:: Records to use ::

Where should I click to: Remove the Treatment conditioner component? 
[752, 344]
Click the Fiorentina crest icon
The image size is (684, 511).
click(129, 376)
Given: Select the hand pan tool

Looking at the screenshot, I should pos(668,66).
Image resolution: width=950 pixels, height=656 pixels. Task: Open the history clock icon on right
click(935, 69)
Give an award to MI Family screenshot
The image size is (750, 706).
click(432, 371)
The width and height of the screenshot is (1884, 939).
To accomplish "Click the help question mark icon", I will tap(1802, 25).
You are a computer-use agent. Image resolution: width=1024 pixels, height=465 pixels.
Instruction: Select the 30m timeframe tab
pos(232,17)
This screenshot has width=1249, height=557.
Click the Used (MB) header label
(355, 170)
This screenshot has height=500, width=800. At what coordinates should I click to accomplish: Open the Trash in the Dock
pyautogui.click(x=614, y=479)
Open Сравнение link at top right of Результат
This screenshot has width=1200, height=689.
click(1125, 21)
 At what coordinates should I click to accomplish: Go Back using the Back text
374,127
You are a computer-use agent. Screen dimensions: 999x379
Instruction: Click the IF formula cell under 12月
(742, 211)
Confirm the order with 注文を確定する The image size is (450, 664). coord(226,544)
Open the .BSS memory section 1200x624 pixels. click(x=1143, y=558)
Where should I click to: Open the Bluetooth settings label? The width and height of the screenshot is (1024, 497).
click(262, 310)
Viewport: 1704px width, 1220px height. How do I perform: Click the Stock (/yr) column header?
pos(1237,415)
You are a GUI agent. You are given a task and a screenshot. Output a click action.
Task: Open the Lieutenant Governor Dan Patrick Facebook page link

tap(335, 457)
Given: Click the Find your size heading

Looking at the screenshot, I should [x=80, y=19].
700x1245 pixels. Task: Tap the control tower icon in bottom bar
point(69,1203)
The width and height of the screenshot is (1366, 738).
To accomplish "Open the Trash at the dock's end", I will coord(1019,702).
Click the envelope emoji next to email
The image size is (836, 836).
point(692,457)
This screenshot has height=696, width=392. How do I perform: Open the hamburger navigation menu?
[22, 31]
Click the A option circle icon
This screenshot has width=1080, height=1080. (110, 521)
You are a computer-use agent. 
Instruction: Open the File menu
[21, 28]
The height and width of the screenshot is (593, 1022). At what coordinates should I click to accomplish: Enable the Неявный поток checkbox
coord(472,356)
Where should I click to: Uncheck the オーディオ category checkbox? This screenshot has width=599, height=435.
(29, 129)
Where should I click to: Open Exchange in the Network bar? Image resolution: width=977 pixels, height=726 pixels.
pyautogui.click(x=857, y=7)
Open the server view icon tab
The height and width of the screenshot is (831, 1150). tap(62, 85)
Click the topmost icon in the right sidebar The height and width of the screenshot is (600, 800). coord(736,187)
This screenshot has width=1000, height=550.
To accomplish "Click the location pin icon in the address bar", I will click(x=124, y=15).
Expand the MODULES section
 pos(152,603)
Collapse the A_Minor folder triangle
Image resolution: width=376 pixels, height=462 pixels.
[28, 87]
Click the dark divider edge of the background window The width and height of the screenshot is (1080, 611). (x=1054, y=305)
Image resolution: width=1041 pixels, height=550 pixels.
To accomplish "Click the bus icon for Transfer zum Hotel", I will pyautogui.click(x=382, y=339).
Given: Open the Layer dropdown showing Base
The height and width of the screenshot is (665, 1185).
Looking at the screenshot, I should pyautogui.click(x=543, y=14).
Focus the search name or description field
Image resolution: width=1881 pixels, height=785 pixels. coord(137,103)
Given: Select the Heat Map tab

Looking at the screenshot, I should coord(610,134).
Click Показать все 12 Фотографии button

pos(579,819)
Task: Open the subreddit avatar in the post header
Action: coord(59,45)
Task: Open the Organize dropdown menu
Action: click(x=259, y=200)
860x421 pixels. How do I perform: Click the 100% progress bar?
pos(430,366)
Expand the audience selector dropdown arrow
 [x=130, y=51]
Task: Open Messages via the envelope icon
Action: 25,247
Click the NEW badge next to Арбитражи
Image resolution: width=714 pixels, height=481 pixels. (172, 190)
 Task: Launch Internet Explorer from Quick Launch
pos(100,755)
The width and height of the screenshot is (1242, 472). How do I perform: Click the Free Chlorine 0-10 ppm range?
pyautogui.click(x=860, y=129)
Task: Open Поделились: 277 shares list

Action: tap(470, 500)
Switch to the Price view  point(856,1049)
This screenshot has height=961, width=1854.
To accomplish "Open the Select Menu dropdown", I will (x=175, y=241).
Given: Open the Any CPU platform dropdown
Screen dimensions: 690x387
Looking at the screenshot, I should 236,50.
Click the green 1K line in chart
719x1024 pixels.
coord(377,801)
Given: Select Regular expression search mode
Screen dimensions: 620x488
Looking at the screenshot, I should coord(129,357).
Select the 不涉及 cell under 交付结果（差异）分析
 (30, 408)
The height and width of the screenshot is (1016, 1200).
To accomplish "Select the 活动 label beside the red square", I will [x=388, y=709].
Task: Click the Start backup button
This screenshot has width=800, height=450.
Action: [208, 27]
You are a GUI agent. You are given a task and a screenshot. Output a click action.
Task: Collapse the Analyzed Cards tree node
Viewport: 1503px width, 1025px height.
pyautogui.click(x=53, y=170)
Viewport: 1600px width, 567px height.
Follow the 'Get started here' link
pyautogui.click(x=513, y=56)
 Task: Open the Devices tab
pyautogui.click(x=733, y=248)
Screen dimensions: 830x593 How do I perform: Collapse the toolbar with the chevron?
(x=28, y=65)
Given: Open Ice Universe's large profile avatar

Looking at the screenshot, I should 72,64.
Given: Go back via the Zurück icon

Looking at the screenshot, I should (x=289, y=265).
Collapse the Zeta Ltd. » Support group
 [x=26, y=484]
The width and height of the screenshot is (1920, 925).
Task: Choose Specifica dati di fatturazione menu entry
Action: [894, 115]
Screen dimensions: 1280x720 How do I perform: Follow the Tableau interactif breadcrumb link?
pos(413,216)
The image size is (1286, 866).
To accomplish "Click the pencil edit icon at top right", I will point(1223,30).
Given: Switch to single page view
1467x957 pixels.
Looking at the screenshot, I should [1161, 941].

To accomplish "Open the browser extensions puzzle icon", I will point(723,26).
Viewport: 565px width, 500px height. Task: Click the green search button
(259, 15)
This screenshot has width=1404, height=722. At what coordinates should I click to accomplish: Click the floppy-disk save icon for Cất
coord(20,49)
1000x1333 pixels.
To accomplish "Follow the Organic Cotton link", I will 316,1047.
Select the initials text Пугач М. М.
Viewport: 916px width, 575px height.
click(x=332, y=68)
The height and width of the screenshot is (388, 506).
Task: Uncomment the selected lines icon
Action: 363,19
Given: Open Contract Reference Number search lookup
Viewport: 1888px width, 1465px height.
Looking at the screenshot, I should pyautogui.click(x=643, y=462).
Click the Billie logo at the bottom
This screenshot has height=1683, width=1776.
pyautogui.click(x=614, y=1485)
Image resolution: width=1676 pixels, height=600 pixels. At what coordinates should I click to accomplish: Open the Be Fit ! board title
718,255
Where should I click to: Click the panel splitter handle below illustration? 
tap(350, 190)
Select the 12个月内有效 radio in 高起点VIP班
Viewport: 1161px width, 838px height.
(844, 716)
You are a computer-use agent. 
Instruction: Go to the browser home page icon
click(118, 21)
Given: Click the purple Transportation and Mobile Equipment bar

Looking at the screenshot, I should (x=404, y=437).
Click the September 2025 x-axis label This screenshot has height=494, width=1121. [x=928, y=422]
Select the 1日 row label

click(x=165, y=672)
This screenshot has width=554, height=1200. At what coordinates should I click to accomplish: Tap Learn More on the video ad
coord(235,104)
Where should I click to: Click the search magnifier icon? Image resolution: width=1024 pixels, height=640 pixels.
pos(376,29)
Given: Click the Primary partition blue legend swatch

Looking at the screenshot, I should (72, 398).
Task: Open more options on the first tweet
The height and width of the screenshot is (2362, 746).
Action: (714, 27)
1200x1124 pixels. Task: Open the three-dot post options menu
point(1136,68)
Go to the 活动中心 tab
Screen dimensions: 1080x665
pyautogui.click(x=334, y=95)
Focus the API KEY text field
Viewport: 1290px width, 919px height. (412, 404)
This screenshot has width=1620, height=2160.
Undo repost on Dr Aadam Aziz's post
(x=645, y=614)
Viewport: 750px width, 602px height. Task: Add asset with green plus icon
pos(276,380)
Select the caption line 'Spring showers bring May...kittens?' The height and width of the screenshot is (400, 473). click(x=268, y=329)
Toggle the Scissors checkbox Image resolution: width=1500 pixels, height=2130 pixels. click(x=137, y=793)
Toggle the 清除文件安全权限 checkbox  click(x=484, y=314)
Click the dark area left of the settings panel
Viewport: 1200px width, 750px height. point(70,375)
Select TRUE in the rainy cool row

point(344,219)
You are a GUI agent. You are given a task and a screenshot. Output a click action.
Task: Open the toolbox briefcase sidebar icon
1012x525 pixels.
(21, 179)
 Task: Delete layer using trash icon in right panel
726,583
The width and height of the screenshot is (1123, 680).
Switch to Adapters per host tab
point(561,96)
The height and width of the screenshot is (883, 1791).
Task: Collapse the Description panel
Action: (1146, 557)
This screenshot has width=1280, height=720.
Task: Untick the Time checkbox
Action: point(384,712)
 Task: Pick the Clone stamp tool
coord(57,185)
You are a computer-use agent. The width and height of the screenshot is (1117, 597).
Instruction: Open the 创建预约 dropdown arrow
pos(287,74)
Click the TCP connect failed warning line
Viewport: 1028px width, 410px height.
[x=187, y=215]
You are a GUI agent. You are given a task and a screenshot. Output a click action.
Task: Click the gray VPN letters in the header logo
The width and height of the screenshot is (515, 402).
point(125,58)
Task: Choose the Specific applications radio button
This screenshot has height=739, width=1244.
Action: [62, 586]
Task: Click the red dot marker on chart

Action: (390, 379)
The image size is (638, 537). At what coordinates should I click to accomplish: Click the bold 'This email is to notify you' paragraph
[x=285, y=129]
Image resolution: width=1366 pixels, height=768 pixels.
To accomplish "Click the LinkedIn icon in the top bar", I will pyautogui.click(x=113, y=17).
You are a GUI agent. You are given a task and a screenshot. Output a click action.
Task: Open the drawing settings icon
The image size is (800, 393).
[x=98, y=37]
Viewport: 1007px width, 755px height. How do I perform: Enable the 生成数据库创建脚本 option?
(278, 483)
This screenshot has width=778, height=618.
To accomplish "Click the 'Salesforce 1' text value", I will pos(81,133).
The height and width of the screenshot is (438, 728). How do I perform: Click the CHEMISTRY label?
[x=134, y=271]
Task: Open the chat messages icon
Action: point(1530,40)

:: Assignment ::
In the entries above, the lines from the one bearing "Image resolution: width=1366" up to and including the one bearing "Task: Open the drawing settings icon" should be transcribed exactly; no other line is wanted.

:: Expected answer ::
Image resolution: width=1366 pixels, height=768 pixels.
To accomplish "Click the LinkedIn icon in the top bar", I will pyautogui.click(x=113, y=17).
You are a GUI agent. You are given a task and a screenshot. Output a click action.
Task: Open the drawing settings icon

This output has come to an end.